▶ [PROBLEM DETAILS]: Could each entry below be printed again exactly as given?

Saved data entries
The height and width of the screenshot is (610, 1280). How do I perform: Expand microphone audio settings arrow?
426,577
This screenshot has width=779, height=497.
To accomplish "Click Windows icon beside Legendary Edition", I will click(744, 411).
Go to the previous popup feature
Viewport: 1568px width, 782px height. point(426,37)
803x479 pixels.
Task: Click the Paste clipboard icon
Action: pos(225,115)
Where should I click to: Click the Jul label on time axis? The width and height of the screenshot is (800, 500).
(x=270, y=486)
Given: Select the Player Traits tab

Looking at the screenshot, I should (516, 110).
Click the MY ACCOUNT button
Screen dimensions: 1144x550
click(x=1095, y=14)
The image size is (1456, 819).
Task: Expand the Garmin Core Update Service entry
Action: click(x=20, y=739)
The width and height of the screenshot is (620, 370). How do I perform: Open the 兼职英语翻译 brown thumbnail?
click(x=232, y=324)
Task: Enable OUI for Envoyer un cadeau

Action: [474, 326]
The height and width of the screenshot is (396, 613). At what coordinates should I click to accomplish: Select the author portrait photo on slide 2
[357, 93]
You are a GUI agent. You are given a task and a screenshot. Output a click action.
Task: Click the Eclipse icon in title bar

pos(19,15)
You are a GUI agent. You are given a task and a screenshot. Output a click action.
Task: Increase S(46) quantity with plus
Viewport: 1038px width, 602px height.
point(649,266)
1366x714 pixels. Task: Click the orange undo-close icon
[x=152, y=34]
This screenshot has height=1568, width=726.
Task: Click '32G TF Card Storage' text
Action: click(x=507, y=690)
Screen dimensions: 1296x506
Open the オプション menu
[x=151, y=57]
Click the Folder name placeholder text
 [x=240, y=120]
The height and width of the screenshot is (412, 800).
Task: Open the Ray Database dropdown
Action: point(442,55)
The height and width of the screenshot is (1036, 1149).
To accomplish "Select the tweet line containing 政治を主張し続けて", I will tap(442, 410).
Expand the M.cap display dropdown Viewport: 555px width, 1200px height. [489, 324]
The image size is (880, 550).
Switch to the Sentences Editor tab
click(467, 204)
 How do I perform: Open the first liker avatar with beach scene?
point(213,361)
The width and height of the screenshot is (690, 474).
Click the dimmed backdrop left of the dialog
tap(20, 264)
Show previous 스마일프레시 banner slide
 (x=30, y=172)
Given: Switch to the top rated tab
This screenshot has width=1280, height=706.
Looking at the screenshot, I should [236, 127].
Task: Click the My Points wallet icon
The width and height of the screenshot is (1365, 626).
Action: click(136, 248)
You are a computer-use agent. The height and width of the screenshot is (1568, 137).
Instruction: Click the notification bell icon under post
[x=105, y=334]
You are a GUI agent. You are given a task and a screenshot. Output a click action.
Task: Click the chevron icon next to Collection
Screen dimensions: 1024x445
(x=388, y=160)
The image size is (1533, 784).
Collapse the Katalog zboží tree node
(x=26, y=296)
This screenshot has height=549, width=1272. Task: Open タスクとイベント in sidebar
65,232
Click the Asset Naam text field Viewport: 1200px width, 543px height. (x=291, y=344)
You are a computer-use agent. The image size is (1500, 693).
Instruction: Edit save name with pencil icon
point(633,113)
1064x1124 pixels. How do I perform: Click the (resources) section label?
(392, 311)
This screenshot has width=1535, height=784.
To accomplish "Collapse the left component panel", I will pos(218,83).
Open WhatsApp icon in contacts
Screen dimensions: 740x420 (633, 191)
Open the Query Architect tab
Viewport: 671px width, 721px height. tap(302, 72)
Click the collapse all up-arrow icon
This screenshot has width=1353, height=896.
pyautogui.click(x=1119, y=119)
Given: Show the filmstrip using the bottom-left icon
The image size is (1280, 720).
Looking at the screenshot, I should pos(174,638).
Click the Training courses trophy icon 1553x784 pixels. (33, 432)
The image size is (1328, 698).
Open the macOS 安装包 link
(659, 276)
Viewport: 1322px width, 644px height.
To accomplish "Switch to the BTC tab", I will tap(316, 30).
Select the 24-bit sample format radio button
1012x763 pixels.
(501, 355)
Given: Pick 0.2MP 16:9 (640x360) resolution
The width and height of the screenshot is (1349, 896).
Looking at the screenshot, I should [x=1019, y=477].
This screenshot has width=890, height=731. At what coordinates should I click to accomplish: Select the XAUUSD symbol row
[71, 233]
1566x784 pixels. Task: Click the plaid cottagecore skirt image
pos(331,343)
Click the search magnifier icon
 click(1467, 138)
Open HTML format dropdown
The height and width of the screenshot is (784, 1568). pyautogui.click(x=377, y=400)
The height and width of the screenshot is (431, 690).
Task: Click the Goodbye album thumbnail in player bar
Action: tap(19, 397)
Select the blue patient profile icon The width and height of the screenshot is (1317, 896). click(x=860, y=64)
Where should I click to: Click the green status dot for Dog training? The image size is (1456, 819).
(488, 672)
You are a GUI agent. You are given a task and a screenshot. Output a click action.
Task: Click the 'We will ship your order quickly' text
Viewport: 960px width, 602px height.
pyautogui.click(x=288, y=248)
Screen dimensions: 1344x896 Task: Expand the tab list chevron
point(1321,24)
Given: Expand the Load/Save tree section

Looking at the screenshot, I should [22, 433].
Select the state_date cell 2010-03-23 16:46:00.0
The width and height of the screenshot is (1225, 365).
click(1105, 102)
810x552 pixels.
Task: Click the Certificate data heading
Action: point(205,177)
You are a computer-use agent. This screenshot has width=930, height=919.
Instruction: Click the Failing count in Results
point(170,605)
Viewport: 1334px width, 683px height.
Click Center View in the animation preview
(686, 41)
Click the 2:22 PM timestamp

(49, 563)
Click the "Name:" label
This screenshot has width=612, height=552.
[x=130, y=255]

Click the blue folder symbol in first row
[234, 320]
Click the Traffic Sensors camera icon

▶ [YOUR RESPONSE]:
The height and width of the screenshot is (610, 1280). How do I perform: Expand microphone audio settings arrow?
426,577
This screenshot has width=779, height=497.
To accomplish "Click Windows icon beside Legendary Edition", I will click(744, 411).
Go to the previous popup feature
Viewport: 1568px width, 782px height. point(426,37)
803x479 pixels.
Task: Click the Paste clipboard icon
Action: pos(225,115)
Where should I click to: Click the Jul label on time axis? The width and height of the screenshot is (800, 500).
(x=270, y=486)
Given: Select the Player Traits tab

Looking at the screenshot, I should (516, 110).
Click the MY ACCOUNT button
Screen dimensions: 1144x550
click(x=1095, y=14)
The image size is (1456, 819).
Task: Expand the Garmin Core Update Service entry
Action: click(x=20, y=739)
The width and height of the screenshot is (620, 370). How do I perform: Open the 兼职英语翻译 brown thumbnail?
click(x=232, y=324)
Task: Enable OUI for Envoyer un cadeau

Action: [474, 326]
The height and width of the screenshot is (396, 613). At what coordinates should I click to accomplish: Select the author portrait photo on slide 2
[357, 93]
You are a GUI agent. You are given a task and a screenshot. Output a click action.
Task: Click the Eclipse icon in title bar

pos(19,15)
You are a GUI agent. You are given a task and a screenshot. Output a click action.
Task: Increase S(46) quantity with plus
Viewport: 1038px width, 602px height.
point(649,266)
1366x714 pixels. Task: Click the orange undo-close icon
[x=152, y=34]
This screenshot has height=1568, width=726.
Task: Click '32G TF Card Storage' text
Action: click(x=507, y=690)
Screen dimensions: 1296x506
Open the オプション menu
[x=151, y=57]
Click the Folder name placeholder text
 [x=240, y=120]
The height and width of the screenshot is (412, 800).
Task: Open the Ray Database dropdown
Action: point(442,55)
The height and width of the screenshot is (1036, 1149).
To accomplish "Select the tweet line containing 政治を主張し続けて", I will tap(442, 410).
Expand the M.cap display dropdown Viewport: 555px width, 1200px height. [489, 324]
The image size is (880, 550).
Switch to the Sentences Editor tab
click(467, 204)
 How do I perform: Open the first liker avatar with beach scene?
point(213,361)
The width and height of the screenshot is (690, 474).
Click the dimmed backdrop left of the dialog
tap(20, 264)
Show previous 스마일프레시 banner slide
 (x=30, y=172)
Given: Switch to the top rated tab
This screenshot has width=1280, height=706.
Looking at the screenshot, I should [236, 127].
Task: Click the My Points wallet icon
The width and height of the screenshot is (1365, 626).
Action: click(136, 248)
You are a computer-use agent. The height and width of the screenshot is (1568, 137).
Instruction: Click the notification bell icon under post
[x=105, y=334]
You are a GUI agent. You are given a task and a screenshot. Output a click action.
Task: Click the chevron icon next to Collection
Screen dimensions: 1024x445
(x=388, y=160)
The image size is (1533, 784).
Collapse the Katalog zboží tree node
(x=26, y=296)
This screenshot has height=549, width=1272. Task: Open タスクとイベント in sidebar
65,232
Click the Asset Naam text field Viewport: 1200px width, 543px height. (x=291, y=344)
You are a computer-use agent. The image size is (1500, 693).
Instruction: Edit save name with pencil icon
point(633,113)
1064x1124 pixels. How do I perform: Click the (resources) section label?
(392, 311)
This screenshot has width=1535, height=784.
To accomplish "Collapse the left component panel", I will pos(218,83).
Open WhatsApp icon in contacts
Screen dimensions: 740x420 (633, 191)
Open the Query Architect tab
Viewport: 671px width, 721px height. tap(302, 72)
Click the collapse all up-arrow icon
This screenshot has width=1353, height=896.
pyautogui.click(x=1119, y=119)
Given: Show the filmstrip using the bottom-left icon
The image size is (1280, 720).
Looking at the screenshot, I should pos(174,638).
Click the Training courses trophy icon 1553x784 pixels. (33, 432)
The image size is (1328, 698).
Open the macOS 安装包 link
(659, 276)
Viewport: 1322px width, 644px height.
To accomplish "Switch to the BTC tab", I will tap(316, 30).
Select the 24-bit sample format radio button
1012x763 pixels.
(501, 355)
Given: Pick 0.2MP 16:9 (640x360) resolution
The width and height of the screenshot is (1349, 896).
Looking at the screenshot, I should [x=1019, y=477].
This screenshot has width=890, height=731. At what coordinates should I click to accomplish: Select the XAUUSD symbol row
[71, 233]
1566x784 pixels. Task: Click the plaid cottagecore skirt image
pos(331,343)
Click the search magnifier icon
 click(1467, 138)
Open HTML format dropdown
The height and width of the screenshot is (784, 1568). pyautogui.click(x=377, y=400)
The height and width of the screenshot is (431, 690).
Task: Click the Goodbye album thumbnail in player bar
Action: tap(19, 397)
Select the blue patient profile icon The width and height of the screenshot is (1317, 896). click(x=860, y=64)
Where should I click to: Click the green status dot for Dog training? The image size is (1456, 819).
(488, 672)
You are a GUI agent. You are given a task and a screenshot. Output a click action.
Task: Click the 'We will ship your order quickly' text
Viewport: 960px width, 602px height.
pyautogui.click(x=288, y=248)
Screen dimensions: 1344x896 Task: Expand the tab list chevron
point(1321,24)
Given: Expand the Load/Save tree section

Looking at the screenshot, I should [22, 433].
Select the state_date cell 2010-03-23 16:46:00.0
The width and height of the screenshot is (1225, 365).
click(1105, 102)
810x552 pixels.
Task: Click the Certificate data heading
Action: point(205,177)
You are a computer-use agent. This screenshot has width=930, height=919.
Instruction: Click the Failing count in Results
point(170,605)
Viewport: 1334px width, 683px height.
Click Center View in the animation preview
(686, 41)
Click the 2:22 PM timestamp

(49, 563)
Click the "Name:" label
This screenshot has width=612, height=552.
[x=130, y=255]

Click the blue folder symbol in first row
[234, 320]
Click the Traffic Sensors camera icon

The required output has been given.